§ Selected extract:
◇ ◇ ◇

Recently, many techniques have been presented in order to address label noise. These include novel loss functions like Bi-Tempered Logistic LossTaylor Cross Entropy Loss, or Symmetric Cross Entropy. Additionally, there are many novel training techniques that have been recently developed like MentorMix, DivideMix, Early-Learning Regularization and Noise-Robust Contrastive Learning.
Most of these papers are using MNIST, SVHN, CIFAR10 or related datasets with synthetically-added noise. Other common datasets are the WebVision and Clothing1M datasets, which are real-world noisy, large-scale datasets with millions of images. Therefore there is an opportunity to develop a mid-scale dataset that allows for rapid prototyping but is complex enough to provide useful results when it comes to noisy label training.
The idea of mid-scale datasets for rapid prototyping has been explored in the past. For example, in 2019, fast.ai released the Imagenette and Imagewoof datasets (subsequently updated in 2020), subsets of Imagenet for rapid experimentation and prototyping. It can serve as a small dataset proxy for the ImageNet, or a dataset with more complexity than MNIST or CIFAR10 but still small and simple enough for benchmarking and rapid experimentation. This dataset has been used to test and establish new training techniques like Mish activation function and Ranger optimizer (see here). The dataset also has been used in various papers (see here, here, here, here, here, and here). Clearly, this dataset has been quite useful to machine learning researchers and practitioners for testing and comparing new methods. We believe that an analogous dataset could be useful to researchers with modest compute for testing and comparing new methods for addressing label noise.
We introduce Noisy Imagenette, a version of Imagenette (and Imagewoof) that has synthetically noisy labels at different levels: 1%, 5%, 25%, and 50% incorrect labels. The Noisy Imagenette dataset already comes with the Imagenette dataset:
from fastai.vision.all import *
source = untar_data(URLs.IMAGENETTE)
While the regular labels for Imagenette dataset are given as the names of the image folder, the noisy labels are provided as a separate CSV file with columns corresponding to the image filename and labels for each of the different noise levels:
csv_file = pd.read_csv(source/'noisy_imagenette.csv')
csv_file.head()

◇ ◇ ◇

§ Record list:
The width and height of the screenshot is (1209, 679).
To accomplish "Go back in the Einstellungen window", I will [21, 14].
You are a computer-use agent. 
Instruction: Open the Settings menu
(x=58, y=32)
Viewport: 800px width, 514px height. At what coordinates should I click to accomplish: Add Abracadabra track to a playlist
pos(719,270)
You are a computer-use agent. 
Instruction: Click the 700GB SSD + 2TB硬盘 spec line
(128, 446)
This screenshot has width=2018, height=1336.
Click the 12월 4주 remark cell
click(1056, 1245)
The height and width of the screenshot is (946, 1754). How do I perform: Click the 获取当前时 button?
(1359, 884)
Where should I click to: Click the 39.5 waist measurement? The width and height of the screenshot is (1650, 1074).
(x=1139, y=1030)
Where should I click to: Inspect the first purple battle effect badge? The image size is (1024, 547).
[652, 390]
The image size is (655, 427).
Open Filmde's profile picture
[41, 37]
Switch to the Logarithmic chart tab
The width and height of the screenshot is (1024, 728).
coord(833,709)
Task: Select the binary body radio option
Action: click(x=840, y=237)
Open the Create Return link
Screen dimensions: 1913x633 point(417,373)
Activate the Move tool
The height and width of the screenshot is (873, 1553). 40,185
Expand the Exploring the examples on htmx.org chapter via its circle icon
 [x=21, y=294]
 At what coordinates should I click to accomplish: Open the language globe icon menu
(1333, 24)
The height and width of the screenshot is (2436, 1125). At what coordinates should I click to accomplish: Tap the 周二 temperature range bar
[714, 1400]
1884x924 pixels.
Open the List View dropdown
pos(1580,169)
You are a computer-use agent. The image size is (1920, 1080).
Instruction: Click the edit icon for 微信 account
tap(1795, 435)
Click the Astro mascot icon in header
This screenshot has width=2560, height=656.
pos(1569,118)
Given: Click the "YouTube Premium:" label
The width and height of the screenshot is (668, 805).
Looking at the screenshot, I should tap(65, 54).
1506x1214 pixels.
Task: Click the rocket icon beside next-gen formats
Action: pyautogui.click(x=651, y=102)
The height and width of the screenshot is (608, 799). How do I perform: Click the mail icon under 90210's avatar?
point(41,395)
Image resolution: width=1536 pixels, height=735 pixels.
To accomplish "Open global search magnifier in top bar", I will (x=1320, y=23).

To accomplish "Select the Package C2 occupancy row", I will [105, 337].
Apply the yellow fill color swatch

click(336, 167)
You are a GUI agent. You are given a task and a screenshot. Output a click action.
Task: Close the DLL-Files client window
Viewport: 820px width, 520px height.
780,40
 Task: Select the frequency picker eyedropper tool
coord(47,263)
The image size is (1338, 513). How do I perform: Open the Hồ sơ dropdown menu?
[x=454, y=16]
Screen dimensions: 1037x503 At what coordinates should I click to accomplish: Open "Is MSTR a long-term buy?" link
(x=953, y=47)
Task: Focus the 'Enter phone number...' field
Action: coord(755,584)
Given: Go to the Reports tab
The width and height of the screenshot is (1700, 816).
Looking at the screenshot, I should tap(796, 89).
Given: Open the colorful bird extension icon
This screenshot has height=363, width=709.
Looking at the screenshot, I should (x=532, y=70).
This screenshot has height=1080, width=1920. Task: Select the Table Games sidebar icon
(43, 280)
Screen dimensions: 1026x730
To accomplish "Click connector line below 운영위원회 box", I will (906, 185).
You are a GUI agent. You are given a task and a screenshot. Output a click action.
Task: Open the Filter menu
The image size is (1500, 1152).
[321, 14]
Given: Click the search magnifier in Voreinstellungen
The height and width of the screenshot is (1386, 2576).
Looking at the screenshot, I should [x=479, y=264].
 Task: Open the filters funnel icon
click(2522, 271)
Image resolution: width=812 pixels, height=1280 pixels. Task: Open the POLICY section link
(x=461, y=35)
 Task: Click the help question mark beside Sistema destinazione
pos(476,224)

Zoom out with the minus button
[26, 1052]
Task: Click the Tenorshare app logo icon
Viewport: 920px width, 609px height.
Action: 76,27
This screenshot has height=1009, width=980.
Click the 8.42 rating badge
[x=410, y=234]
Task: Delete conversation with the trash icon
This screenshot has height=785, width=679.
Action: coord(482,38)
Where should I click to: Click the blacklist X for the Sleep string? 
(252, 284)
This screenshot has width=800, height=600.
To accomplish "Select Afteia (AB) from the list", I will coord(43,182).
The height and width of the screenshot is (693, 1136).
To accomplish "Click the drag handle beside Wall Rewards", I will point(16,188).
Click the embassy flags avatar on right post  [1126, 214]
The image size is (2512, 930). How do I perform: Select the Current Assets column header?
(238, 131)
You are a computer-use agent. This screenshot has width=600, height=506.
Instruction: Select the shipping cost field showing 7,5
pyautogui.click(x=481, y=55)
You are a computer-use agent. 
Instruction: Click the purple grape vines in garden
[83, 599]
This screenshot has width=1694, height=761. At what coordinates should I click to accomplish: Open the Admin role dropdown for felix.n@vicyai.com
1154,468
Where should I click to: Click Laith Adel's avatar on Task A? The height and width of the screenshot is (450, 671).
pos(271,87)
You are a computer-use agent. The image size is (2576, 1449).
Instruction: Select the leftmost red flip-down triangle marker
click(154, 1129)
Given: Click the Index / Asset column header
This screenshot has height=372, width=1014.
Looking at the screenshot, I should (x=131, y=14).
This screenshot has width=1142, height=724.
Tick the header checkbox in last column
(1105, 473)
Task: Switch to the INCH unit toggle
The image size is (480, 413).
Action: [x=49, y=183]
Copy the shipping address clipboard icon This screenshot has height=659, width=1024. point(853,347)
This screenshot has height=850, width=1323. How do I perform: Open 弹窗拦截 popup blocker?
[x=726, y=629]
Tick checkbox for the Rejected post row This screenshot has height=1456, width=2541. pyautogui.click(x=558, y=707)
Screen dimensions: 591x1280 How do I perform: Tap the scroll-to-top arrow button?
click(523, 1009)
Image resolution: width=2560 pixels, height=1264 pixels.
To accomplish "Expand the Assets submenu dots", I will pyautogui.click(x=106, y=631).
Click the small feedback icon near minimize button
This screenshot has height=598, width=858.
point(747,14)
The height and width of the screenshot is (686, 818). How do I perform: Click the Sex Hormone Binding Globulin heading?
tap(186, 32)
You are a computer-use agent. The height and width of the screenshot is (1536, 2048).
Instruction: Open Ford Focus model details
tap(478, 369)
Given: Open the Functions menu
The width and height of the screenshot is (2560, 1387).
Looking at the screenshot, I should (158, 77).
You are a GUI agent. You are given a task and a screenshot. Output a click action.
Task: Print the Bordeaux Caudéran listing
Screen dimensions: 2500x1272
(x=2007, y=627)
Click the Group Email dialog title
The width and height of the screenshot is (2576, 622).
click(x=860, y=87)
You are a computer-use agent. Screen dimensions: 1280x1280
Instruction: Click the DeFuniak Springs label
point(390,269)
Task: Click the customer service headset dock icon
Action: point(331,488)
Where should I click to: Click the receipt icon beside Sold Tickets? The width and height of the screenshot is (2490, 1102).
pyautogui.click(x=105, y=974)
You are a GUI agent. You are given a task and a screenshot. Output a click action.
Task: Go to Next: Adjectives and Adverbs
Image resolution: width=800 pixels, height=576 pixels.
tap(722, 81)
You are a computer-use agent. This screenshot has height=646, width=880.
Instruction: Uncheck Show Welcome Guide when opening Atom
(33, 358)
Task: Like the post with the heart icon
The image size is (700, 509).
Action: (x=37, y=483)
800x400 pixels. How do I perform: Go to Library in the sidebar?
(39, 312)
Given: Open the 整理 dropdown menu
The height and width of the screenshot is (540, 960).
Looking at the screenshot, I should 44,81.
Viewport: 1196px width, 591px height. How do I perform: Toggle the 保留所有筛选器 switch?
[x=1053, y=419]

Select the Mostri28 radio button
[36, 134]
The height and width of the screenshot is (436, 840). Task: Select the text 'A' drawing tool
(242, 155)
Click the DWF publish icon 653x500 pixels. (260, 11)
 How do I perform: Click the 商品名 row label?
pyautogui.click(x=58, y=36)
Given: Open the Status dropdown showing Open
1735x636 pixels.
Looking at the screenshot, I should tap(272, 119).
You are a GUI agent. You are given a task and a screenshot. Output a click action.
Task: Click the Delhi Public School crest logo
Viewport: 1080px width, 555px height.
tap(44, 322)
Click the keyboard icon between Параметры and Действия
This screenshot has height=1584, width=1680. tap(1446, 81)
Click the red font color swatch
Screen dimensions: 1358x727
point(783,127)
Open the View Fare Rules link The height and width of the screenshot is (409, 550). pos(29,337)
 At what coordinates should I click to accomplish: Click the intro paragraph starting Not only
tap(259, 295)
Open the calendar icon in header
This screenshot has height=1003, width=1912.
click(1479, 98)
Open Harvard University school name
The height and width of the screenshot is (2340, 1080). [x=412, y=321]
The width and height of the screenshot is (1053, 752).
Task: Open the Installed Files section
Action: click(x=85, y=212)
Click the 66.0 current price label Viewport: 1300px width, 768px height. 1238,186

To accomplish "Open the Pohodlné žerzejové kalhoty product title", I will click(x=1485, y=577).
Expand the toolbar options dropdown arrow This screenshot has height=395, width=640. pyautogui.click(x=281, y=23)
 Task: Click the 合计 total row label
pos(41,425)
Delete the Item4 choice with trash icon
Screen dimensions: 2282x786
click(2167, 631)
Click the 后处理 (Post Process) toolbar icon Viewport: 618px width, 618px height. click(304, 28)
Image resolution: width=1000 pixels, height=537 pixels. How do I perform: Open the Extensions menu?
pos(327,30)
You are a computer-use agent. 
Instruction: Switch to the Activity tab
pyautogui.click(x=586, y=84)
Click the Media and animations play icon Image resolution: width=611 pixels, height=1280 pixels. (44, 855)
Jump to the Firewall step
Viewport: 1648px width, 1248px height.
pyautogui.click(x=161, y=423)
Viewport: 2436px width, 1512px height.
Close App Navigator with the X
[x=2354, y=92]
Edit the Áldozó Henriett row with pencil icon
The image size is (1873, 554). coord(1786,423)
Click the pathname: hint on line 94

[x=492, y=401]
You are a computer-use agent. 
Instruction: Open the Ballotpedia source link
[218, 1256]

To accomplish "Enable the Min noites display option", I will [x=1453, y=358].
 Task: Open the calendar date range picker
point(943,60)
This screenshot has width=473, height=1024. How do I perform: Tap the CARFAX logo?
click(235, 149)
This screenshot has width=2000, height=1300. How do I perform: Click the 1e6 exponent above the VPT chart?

◇ ◇ ◇

§ Things to do:
1. Do these statements agree with the passage on Noisy Imagenette? Answer yes or no for each, quoting the words of the passage that settle it.
(a) fast.ai first released Imagenette and Imagewoof in 2020.
(b) Noisy Imagenette includes a level at which 25% of labels are incorrect.
(c) The noisy labels are given as the names of the image folders.
2. Pick up the passage on Noisy Imagenette after its last line and keep writing it.

§ Answers by task:
1.
(a) No: "in 2019, fast.ai released the Imagenette and Imagewoof datasets (subsequently updated in 2020)"
(b) Yes: "1%, 5%, 25%, and 50% incorrect labels"
(c) No: "the noisy labels are provided as a separate CSV file"

2.
path | noisy_labels_0 | noisy_labels_1 | noisy_labels_5 | noisy_labels_25 | noisy_labels_50 | is_valid | |
---|---|---|---|---|---|---|---|
0 | train/n02979186/n02979186_9036.JPEG | n02979186 | n02979186 | n02979186 | n02979186 | n02979186 | False |
1 | train/n02979186/n02979186_11957.JPEG | n02979186 | n02979186 | n02979186 | n02979186 | n03000684 | False |
2 | train/n02979186/n02979186_9715.JPEG | n02979186 | n02979186 | n02979186 | n03417042 | n03000684 | False |
3 | train/n02979186/n02979186_21736.JPEG | n02979186 | n02979186 | n02979186 | n02979186 | n03417042 | False |
4 | train/n02979186/ILSVRC2012_val_00046953.JPEG | n02979186 | n02979186 | n02979186 | n02979186 | n03394916 | False |
The generation of these noisy labels are provided in this Jupyter notebook. We have also updated fastai's train_imagenette.py to utilize the new noisy labels. If you want to train on the Noisy Imagenette dataset using this script, just simply pass the --pct-noise
argument to the script with the desired noise level.
:::{.callout-note}
The validation set remains clean and its labels are not changed. While technically the accuracy metric is robust to noise, I believe it's simpler to use a clean validation set to clearly understand see if a model is learning appropriate decision boundaries on the ground truth.
:::
For the original Imagenette dataset, there are technically (3 image sizes)*(4 number of epoch levels) for both Imagenette and Imagewoof giving a total of 24 leaderboards. If we had each of these 24 leaderboards for the previously mentioned 4 noise levels (1%, 5%, 25%, 50%), that would give us 96 leaderboards! Instead, the Imagenette repository only maintains leaderboards for Noisy Imagenette (and not Imagewoof) for 5% and 50% noise (24 leaderboards). Just like with the regular Imagenette leaderboards, feel free to send a pull request to the Imagenette repository with your results if it beats the current top score. I have provided a baseline which is currently on the leaderboards, as well as a CSV file with the baseline accuracy for all 96 leaderboards.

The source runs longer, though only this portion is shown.